-- Begin --

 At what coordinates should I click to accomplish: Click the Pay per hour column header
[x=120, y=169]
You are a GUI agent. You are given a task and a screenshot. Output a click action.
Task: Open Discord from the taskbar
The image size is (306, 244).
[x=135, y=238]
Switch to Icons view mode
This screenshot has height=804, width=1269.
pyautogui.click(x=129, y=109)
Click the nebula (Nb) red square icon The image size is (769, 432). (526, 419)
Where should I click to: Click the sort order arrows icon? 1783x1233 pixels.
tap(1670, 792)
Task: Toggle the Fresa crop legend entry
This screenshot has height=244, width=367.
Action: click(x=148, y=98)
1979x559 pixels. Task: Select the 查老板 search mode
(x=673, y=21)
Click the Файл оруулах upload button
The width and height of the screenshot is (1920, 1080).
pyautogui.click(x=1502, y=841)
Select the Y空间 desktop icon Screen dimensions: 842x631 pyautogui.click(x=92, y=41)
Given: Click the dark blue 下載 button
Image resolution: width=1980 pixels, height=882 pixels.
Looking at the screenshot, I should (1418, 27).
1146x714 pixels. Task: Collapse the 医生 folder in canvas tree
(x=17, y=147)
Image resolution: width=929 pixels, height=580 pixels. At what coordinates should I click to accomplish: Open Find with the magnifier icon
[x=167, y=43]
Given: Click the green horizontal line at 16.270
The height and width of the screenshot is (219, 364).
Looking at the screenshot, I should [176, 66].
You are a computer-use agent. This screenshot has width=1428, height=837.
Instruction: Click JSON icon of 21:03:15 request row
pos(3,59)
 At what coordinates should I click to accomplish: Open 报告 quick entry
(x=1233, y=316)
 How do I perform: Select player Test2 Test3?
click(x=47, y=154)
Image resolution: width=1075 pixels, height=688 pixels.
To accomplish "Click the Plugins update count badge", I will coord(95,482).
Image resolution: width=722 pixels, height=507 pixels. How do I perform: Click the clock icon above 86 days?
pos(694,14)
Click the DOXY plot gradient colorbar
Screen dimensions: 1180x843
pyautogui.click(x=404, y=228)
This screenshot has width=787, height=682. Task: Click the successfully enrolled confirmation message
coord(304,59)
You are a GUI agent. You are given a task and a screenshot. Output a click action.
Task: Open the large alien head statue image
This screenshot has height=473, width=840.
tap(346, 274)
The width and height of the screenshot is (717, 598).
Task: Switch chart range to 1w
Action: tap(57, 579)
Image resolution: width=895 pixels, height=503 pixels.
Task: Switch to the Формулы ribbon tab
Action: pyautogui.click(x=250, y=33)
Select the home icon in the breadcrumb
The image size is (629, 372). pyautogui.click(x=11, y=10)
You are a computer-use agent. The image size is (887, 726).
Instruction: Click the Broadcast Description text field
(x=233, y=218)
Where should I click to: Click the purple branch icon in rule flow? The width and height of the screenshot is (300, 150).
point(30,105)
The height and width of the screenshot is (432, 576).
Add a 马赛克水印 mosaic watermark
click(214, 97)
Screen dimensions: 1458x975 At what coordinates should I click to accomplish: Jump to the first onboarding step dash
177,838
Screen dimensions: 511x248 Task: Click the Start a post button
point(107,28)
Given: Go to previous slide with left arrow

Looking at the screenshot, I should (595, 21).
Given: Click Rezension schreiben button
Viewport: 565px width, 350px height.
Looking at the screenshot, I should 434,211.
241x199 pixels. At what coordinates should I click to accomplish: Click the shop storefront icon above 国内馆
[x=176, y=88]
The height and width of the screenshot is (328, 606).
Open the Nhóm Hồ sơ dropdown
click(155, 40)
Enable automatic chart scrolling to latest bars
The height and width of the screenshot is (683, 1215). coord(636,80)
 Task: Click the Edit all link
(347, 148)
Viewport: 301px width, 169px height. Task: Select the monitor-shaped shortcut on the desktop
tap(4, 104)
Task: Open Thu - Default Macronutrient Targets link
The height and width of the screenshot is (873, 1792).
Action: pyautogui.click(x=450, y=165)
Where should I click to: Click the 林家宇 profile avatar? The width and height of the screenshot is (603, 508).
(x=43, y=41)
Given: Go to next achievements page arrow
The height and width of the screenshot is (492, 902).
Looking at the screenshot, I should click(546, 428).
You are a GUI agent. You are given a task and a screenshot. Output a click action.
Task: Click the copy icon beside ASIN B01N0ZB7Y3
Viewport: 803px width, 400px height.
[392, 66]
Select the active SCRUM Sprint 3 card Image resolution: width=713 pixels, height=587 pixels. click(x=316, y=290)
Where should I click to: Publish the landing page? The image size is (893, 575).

-- End --

▶ _Requirements_
Which lines in the rows above contain the word "Viewport"? Copy each of those lines in full.

▶ _Answer to this exercise_
Viewport: 565px width, 350px height.
Viewport: 301px width, 169px height. Task: Select the monitor-shaped shortcut on the desktop
Viewport: 803px width, 400px height.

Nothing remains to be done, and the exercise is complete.